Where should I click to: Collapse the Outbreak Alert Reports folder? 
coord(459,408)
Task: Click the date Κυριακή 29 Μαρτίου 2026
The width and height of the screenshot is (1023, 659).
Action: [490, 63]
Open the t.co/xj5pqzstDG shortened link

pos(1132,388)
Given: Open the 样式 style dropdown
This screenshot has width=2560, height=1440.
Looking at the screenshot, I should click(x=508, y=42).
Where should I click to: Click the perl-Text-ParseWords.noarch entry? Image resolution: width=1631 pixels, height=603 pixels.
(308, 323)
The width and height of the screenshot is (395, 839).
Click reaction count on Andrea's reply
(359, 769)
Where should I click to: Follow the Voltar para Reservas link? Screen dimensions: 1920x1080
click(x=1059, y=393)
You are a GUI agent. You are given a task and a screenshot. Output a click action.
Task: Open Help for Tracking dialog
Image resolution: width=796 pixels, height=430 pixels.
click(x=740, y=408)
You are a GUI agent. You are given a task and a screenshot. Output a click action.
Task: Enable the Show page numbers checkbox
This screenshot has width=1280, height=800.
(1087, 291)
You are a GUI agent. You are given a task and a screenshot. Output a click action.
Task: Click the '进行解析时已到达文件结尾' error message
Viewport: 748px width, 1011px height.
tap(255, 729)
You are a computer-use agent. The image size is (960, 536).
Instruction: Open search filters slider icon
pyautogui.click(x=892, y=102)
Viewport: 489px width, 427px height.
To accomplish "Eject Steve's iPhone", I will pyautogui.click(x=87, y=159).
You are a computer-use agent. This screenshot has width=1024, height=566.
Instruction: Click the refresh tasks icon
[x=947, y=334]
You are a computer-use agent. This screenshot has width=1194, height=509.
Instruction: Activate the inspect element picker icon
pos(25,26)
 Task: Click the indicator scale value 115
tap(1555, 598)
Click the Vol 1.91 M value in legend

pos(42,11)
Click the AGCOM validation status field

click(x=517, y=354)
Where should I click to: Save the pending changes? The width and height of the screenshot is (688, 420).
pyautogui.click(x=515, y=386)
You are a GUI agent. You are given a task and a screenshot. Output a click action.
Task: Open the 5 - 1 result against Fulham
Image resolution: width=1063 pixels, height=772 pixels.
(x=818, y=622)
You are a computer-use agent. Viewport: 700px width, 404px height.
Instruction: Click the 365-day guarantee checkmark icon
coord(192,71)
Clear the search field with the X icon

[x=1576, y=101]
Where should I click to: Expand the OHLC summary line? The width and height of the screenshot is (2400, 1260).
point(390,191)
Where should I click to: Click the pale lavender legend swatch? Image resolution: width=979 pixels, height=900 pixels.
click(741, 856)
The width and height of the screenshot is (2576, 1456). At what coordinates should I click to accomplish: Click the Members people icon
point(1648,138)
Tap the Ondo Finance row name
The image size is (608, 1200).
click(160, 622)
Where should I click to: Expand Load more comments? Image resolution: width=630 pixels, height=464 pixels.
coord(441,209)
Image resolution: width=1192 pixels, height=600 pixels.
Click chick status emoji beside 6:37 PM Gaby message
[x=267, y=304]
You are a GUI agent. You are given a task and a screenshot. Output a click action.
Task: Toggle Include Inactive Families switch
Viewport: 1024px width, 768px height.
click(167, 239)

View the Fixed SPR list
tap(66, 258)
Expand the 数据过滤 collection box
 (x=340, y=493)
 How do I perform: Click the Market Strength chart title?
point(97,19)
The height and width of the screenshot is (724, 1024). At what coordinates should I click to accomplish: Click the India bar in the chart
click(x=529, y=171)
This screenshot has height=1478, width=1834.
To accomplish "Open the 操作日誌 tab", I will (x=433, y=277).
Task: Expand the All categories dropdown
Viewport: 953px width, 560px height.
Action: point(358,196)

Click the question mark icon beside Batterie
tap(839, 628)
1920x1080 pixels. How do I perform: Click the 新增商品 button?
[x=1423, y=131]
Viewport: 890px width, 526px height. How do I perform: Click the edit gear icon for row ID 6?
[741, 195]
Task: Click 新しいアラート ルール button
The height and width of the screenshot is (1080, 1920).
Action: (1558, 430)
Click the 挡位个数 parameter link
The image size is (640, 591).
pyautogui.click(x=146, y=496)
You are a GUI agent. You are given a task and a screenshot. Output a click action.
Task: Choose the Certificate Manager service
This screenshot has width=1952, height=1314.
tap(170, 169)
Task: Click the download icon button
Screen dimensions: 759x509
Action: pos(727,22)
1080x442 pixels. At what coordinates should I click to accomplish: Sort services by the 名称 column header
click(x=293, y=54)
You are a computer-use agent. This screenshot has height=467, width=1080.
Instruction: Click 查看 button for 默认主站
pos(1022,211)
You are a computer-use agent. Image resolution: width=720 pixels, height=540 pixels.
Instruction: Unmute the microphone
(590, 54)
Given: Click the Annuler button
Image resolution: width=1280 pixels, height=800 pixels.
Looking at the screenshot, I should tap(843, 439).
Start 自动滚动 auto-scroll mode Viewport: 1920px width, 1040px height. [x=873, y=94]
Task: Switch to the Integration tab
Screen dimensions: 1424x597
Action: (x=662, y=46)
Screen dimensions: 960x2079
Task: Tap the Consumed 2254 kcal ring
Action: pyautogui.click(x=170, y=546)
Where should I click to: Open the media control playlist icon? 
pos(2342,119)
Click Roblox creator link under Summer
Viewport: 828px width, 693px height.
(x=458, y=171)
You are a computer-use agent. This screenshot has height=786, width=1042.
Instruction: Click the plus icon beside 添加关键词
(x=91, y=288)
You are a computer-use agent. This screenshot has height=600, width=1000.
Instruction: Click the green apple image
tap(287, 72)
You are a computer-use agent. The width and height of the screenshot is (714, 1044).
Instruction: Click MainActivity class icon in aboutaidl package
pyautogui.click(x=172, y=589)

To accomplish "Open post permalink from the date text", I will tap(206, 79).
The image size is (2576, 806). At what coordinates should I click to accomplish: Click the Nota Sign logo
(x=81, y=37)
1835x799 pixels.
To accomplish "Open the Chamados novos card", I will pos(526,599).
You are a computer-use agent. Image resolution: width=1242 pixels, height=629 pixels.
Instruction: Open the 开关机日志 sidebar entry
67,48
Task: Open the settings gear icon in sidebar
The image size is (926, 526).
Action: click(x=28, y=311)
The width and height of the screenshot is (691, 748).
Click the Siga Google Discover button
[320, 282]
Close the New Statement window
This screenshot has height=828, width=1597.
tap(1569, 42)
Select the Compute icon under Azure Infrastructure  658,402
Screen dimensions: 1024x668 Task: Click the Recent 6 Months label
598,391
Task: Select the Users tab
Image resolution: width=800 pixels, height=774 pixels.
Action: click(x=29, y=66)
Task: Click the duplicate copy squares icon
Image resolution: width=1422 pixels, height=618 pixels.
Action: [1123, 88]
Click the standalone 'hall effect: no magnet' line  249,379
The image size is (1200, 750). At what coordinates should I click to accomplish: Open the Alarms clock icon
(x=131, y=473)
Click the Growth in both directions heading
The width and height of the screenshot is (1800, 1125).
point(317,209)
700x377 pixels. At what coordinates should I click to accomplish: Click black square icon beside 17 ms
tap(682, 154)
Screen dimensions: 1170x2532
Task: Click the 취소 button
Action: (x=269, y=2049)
━━━━━━━━━━━━━━━━━━━━
> **EXERCISE DIRECTIONS**:
Reproduce all of the material above line for line, without changing anything.

> **COMPLETE ANSWER**:
Where should I click to: Collapse the Outbreak Alert Reports folder? 
coord(459,408)
Task: Click the date Κυριακή 29 Μαρτίου 2026
The width and height of the screenshot is (1023, 659).
Action: [490, 63]
Open the t.co/xj5pqzstDG shortened link

pos(1132,388)
Given: Open the 样式 style dropdown
This screenshot has width=2560, height=1440.
Looking at the screenshot, I should click(x=508, y=42).
Where should I click to: Click the perl-Text-ParseWords.noarch entry? Image resolution: width=1631 pixels, height=603 pixels.
(308, 323)
The width and height of the screenshot is (395, 839).
Click reaction count on Andrea's reply
(359, 769)
Where should I click to: Follow the Voltar para Reservas link? Screen dimensions: 1920x1080
click(x=1059, y=393)
You are a GUI agent. You are given a task and a screenshot. Output a click action.
Task: Open Help for Tracking dialog
Image resolution: width=796 pixels, height=430 pixels.
click(x=740, y=408)
You are a GUI agent. You are given a task and a screenshot. Output a click action.
Task: Enable the Show page numbers checkbox
This screenshot has width=1280, height=800.
(1087, 291)
You are a GUI agent. You are given a task and a screenshot. Output a click action.
Task: Click the '进行解析时已到达文件结尾' error message
Viewport: 748px width, 1011px height.
tap(255, 729)
You are a computer-use agent. The image size is (960, 536).
Instruction: Open search filters slider icon
pyautogui.click(x=892, y=102)
Viewport: 489px width, 427px height.
To accomplish "Eject Steve's iPhone", I will pyautogui.click(x=87, y=159).
You are a computer-use agent. This screenshot has width=1024, height=566.
Instruction: Click the refresh tasks icon
[x=947, y=334]
You are a computer-use agent. This screenshot has width=1194, height=509.
Instruction: Activate the inspect element picker icon
pos(25,26)
 Task: Click the indicator scale value 115
tap(1555, 598)
Click the Vol 1.91 M value in legend

pos(42,11)
Click the AGCOM validation status field

click(x=517, y=354)
Where should I click to: Save the pending changes? The width and height of the screenshot is (688, 420).
pyautogui.click(x=515, y=386)
You are a GUI agent. You are given a task and a screenshot. Output a click action.
Task: Open the 5 - 1 result against Fulham
Image resolution: width=1063 pixels, height=772 pixels.
(x=818, y=622)
You are a computer-use agent. Viewport: 700px width, 404px height.
Instruction: Click the 365-day guarantee checkmark icon
coord(192,71)
Clear the search field with the X icon

[x=1576, y=101]
Where should I click to: Expand the OHLC summary line? The width and height of the screenshot is (2400, 1260).
point(390,191)
Where should I click to: Click the pale lavender legend swatch? Image resolution: width=979 pixels, height=900 pixels.
click(741, 856)
The width and height of the screenshot is (2576, 1456). At what coordinates should I click to accomplish: Click the Members people icon
point(1648,138)
Tap the Ondo Finance row name
The image size is (608, 1200).
click(160, 622)
Where should I click to: Expand Load more comments? Image resolution: width=630 pixels, height=464 pixels.
coord(441,209)
Image resolution: width=1192 pixels, height=600 pixels.
Click chick status emoji beside 6:37 PM Gaby message
[x=267, y=304]
You are a GUI agent. You are given a task and a screenshot. Output a click action.
Task: Toggle Include Inactive Families switch
Viewport: 1024px width, 768px height.
click(167, 239)

View the Fixed SPR list
tap(66, 258)
Expand the 数据过滤 collection box
 (x=340, y=493)
 How do I perform: Click the Market Strength chart title?
point(97,19)
The height and width of the screenshot is (724, 1024). At what coordinates should I click to accomplish: Click the India bar in the chart
click(x=529, y=171)
This screenshot has height=1478, width=1834.
To accomplish "Open the 操作日誌 tab", I will (x=433, y=277).
Task: Expand the All categories dropdown
Viewport: 953px width, 560px height.
Action: point(358,196)

Click the question mark icon beside Batterie
tap(839, 628)
1920x1080 pixels. How do I perform: Click the 新增商品 button?
[x=1423, y=131]
Viewport: 890px width, 526px height. How do I perform: Click the edit gear icon for row ID 6?
[741, 195]
Task: Click 新しいアラート ルール button
The height and width of the screenshot is (1080, 1920).
Action: (1558, 430)
Click the 挡位个数 parameter link
The image size is (640, 591).
pyautogui.click(x=146, y=496)
You are a GUI agent. You are given a task and a screenshot. Output a click action.
Task: Choose the Certificate Manager service
This screenshot has width=1952, height=1314.
tap(170, 169)
Task: Click the download icon button
Screen dimensions: 759x509
Action: pos(727,22)
1080x442 pixels. At what coordinates should I click to accomplish: Sort services by the 名称 column header
click(x=293, y=54)
You are a computer-use agent. This screenshot has height=467, width=1080.
Instruction: Click 查看 button for 默认主站
pos(1022,211)
You are a computer-use agent. Image resolution: width=720 pixels, height=540 pixels.
Instruction: Unmute the microphone
(590, 54)
Given: Click the Annuler button
Image resolution: width=1280 pixels, height=800 pixels.
Looking at the screenshot, I should tap(843, 439).
Start 自动滚动 auto-scroll mode Viewport: 1920px width, 1040px height. [x=873, y=94]
Task: Switch to the Integration tab
Screen dimensions: 1424x597
Action: (x=662, y=46)
Screen dimensions: 960x2079
Task: Tap the Consumed 2254 kcal ring
Action: pyautogui.click(x=170, y=546)
Where should I click to: Open the media control playlist icon? 
pos(2342,119)
Click Roblox creator link under Summer
Viewport: 828px width, 693px height.
(x=458, y=171)
You are a computer-use agent. This screenshot has height=786, width=1042.
Instruction: Click the plus icon beside 添加关键词
(x=91, y=288)
You are a computer-use agent. This screenshot has height=600, width=1000.
Instruction: Click the green apple image
tap(287, 72)
You are a computer-use agent. The width and height of the screenshot is (714, 1044).
Instruction: Click MainActivity class icon in aboutaidl package
pyautogui.click(x=172, y=589)

To accomplish "Open post permalink from the date text", I will tap(206, 79).
The image size is (2576, 806). At what coordinates should I click to accomplish: Click the Nota Sign logo
(x=81, y=37)
1835x799 pixels.
To accomplish "Open the Chamados novos card", I will pos(526,599).
You are a computer-use agent. Image resolution: width=1242 pixels, height=629 pixels.
Instruction: Open the 开关机日志 sidebar entry
67,48
Task: Open the settings gear icon in sidebar
The image size is (926, 526).
Action: click(x=28, y=311)
The width and height of the screenshot is (691, 748).
Click the Siga Google Discover button
[320, 282]
Close the New Statement window
This screenshot has height=828, width=1597.
tap(1569, 42)
Select the Compute icon under Azure Infrastructure  658,402
Screen dimensions: 1024x668 Task: Click the Recent 6 Months label
598,391
Task: Select the Users tab
Image resolution: width=800 pixels, height=774 pixels.
Action: click(x=29, y=66)
Task: Click the duplicate copy squares icon
Image resolution: width=1422 pixels, height=618 pixels.
Action: [1123, 88]
Click the standalone 'hall effect: no magnet' line  249,379
The image size is (1200, 750). At what coordinates should I click to accomplish: Open the Alarms clock icon
(x=131, y=473)
Click the Growth in both directions heading
The width and height of the screenshot is (1800, 1125).
point(317,209)
700x377 pixels. At what coordinates should I click to accomplish: Click black square icon beside 17 ms
tap(682, 154)
Screen dimensions: 1170x2532
Task: Click the 취소 button
Action: (x=269, y=2049)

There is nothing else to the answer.